You just need to remember your medication time, your pharmacy number, your grandchild’s birthday. Those are small numbers. They become small stories. And your older brain is the world’s best storyteller.
What You Already Know Let me summarize what you have learned in this chapter. First, your older brain is slower but deeper. Speed is not the goal of the Major System. Depth is.
You have more life experience to draw on, which means richer associations. Second, neuroplasticity means your brain can change at any age. You are not too old to learn this. You are exactly the right age.
Third, pictures outlast numbers because your brain has a dedicated visual system. The Major System translates numbers into pictures so you can use that system. Fourth, the Grandma Test proves that older brains win at storytelling. And the Major System is just storytelling with numbers.
Fifth, retrieval is simple: picture, sounds, number. We will practice this more in later chapters. And finally, you already did the exercise. You turned a digit into a picture without any rules.
That proves that your brain is ready. The One Image Challenge Before you close this book, I want you to do one more thing. Open your notebook to a fresh page.
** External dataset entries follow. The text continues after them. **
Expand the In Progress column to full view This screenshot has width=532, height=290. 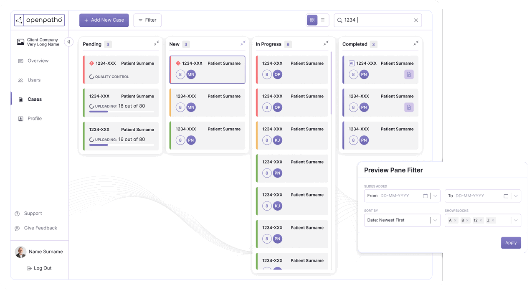[326, 43]
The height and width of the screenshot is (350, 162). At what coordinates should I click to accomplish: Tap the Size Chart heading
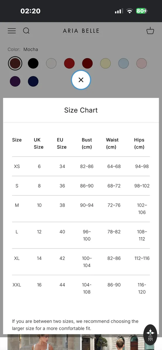81,110
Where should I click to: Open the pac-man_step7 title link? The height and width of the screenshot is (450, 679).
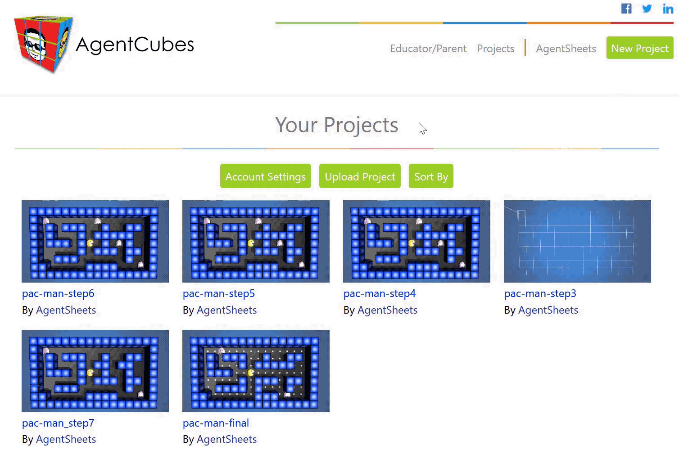(x=58, y=423)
At the top, write “My Permanent Images – Digit 7. ”Underneath, write the image you chose earlier in the exercise.
If you chose “cane,” write that. If you chose “key,” write that. If you chose something else, write that. Now say it aloud three times. “7 is cane.
7 is cane. 7 is cane. ”Then write a promise to yourself. “I will not change this image. If it works, I keep it. If it does not work, I will change it once and only once. ”This is the Consistency Rule from Chapter 1.
You are locking in your first digit. You have nine more to go. But you have started. Tomorrow, when you wake up, look at your notebook.
Say “7 is cane” (or whatever you chose) before you get out of bed. Do that for three days. By the end of the week, 7 will not be a digit anymore. It will be a cane.
And your brain will thank you. Looking Ahead In Chapter 3, you will learn the first five sound pairs: 0 through 4. You will practice them slowly, one at a time. You will lock in your images.
You will begin to see how numbers transform into words. But for now, take a breath. You have done important work in this chapter. You have learned that your brain is not declining—it is deepening.
You have turned a digit into a picture. You have locked in your first permanent image. That is progress. That is victory.
That is how the Major System begins. Turn the page when you are ready. Your cane is waiting. Or your key.